─── TASK DATA ───
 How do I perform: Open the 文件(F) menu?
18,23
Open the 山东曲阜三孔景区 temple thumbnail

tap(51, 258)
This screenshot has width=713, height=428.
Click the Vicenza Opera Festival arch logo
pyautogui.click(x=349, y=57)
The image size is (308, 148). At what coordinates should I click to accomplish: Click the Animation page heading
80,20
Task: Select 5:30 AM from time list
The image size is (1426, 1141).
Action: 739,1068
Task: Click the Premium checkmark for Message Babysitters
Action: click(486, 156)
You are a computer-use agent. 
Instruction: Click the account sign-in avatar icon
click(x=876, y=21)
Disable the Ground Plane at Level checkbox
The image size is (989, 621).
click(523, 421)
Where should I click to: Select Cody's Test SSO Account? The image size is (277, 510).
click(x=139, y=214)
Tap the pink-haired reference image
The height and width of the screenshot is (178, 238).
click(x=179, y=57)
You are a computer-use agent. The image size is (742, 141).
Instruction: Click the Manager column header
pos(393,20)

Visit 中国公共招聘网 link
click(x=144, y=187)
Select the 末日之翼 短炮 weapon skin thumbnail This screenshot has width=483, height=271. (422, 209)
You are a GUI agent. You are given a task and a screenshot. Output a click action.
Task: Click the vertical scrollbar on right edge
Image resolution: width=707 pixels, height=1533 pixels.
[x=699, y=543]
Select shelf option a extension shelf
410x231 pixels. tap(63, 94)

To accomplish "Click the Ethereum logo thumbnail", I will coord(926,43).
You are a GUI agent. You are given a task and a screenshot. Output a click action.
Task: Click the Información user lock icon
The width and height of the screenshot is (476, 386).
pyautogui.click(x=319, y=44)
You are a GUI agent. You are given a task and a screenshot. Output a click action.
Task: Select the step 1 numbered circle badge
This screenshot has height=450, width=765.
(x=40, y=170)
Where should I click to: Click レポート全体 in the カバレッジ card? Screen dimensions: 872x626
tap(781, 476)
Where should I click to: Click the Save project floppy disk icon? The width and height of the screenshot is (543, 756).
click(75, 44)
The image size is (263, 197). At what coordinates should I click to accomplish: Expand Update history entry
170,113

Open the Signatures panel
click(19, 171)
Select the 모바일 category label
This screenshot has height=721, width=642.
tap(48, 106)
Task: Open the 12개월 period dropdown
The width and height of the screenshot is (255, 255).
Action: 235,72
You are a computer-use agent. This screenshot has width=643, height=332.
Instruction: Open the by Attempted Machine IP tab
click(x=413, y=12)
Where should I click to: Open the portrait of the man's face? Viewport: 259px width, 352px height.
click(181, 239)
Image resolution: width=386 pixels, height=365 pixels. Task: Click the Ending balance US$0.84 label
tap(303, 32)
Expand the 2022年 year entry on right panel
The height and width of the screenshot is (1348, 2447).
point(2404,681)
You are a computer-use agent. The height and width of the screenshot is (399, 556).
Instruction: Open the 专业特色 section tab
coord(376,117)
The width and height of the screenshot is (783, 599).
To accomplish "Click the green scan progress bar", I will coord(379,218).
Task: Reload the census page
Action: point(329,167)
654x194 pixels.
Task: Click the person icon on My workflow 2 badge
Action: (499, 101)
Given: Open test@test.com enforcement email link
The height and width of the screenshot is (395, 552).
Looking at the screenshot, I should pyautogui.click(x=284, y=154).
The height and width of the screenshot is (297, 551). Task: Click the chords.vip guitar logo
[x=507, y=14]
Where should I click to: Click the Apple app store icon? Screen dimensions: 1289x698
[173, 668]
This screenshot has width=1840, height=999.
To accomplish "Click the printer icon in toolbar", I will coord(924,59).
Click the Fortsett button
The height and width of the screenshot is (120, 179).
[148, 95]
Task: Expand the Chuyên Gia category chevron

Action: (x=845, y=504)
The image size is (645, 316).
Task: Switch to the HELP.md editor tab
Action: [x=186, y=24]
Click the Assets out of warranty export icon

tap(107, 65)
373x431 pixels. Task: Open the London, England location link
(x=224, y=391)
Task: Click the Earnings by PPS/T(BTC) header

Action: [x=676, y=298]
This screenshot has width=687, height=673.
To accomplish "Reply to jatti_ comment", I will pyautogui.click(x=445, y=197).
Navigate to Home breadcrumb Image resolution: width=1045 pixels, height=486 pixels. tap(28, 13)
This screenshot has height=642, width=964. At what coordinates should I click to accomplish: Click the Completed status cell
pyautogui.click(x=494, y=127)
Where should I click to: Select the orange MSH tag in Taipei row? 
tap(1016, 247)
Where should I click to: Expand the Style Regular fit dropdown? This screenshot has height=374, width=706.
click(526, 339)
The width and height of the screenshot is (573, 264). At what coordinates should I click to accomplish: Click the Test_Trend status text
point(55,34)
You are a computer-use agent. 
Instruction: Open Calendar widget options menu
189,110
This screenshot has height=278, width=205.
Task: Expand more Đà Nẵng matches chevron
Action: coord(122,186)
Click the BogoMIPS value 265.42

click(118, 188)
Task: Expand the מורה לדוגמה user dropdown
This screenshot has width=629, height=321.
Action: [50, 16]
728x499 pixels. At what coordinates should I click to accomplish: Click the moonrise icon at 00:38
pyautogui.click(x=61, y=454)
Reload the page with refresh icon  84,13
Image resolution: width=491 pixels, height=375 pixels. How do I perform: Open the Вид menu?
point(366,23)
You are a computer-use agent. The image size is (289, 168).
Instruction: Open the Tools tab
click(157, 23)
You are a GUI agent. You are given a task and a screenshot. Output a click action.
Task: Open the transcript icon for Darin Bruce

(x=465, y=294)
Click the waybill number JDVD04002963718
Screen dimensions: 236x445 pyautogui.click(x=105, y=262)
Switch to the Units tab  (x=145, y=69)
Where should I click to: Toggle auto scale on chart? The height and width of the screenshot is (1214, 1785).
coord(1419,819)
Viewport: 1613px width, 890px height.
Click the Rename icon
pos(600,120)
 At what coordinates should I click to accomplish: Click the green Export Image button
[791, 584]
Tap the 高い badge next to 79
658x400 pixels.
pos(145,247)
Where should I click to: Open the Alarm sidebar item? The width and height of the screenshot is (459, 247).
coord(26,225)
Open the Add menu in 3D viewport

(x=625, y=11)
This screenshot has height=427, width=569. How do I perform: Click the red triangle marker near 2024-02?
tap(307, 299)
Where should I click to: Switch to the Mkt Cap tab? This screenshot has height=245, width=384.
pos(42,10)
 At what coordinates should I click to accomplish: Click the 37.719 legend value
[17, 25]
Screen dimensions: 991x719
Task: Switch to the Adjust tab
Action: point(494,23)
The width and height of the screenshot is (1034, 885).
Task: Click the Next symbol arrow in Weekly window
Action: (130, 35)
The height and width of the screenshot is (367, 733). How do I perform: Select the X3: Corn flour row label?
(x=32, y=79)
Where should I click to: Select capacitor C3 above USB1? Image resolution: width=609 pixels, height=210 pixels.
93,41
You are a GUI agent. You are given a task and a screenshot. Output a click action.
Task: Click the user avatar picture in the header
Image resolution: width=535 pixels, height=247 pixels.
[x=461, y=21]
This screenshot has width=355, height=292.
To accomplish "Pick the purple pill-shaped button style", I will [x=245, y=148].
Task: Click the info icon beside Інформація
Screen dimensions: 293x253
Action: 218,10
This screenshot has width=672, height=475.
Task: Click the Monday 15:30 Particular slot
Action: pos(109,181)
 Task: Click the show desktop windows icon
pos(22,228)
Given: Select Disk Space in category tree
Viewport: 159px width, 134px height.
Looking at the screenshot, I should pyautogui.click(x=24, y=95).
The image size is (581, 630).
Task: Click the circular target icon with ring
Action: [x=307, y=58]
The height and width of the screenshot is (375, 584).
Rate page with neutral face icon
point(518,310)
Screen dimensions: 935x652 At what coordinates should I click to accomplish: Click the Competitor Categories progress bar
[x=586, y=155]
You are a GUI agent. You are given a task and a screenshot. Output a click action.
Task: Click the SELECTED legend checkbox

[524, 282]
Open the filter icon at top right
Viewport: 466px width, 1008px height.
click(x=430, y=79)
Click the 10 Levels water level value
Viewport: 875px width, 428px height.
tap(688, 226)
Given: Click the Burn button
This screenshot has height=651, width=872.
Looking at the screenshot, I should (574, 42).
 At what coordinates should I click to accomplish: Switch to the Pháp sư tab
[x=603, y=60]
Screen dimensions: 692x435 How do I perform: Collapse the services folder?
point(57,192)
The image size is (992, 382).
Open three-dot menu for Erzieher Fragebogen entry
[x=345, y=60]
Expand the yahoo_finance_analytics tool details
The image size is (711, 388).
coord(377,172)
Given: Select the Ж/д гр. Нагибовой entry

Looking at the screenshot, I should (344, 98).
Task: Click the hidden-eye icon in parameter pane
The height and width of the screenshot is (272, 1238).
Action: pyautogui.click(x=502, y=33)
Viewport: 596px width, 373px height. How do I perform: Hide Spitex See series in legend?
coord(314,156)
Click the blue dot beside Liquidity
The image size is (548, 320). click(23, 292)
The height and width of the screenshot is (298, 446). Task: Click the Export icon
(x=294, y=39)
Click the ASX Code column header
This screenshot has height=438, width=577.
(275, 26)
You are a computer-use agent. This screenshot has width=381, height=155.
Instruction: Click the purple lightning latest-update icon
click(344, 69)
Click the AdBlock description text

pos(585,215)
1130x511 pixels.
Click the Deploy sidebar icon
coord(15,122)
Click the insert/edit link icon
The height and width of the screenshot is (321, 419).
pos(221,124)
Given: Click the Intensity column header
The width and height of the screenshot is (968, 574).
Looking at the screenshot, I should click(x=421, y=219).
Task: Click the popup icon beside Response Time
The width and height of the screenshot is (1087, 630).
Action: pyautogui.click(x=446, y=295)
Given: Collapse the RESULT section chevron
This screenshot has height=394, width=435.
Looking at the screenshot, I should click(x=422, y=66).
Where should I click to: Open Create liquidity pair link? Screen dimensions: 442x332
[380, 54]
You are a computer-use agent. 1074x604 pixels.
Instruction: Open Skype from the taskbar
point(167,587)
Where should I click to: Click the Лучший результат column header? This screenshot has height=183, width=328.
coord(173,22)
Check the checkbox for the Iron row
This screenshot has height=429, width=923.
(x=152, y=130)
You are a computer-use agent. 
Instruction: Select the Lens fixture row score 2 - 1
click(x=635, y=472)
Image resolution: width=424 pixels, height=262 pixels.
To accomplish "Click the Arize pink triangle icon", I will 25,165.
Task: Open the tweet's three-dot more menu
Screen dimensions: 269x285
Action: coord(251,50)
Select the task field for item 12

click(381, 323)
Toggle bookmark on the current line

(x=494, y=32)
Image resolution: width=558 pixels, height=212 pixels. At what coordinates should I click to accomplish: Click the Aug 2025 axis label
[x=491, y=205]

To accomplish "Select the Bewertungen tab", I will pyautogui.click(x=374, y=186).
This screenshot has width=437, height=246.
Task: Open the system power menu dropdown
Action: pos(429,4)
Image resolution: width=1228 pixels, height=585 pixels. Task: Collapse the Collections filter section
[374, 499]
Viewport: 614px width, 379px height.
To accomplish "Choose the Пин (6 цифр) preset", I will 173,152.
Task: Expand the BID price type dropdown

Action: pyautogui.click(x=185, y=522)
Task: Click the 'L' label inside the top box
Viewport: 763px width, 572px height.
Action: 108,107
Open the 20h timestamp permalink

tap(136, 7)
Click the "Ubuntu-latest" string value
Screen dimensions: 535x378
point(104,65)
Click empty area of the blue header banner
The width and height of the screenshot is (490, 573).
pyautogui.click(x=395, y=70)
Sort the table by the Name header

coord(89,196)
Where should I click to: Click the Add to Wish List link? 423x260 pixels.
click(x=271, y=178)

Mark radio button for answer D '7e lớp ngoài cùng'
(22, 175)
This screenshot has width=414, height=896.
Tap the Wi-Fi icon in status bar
───
§ **ASSIGNED TASK**
Find the lines in the data that include "user", then copy each of them.

§ **TASK RESULT**
Task: Click the Información user lock icon
Task: Expand the מורה לדוגמה user dropdown
Task: Click the user avatar picture in the header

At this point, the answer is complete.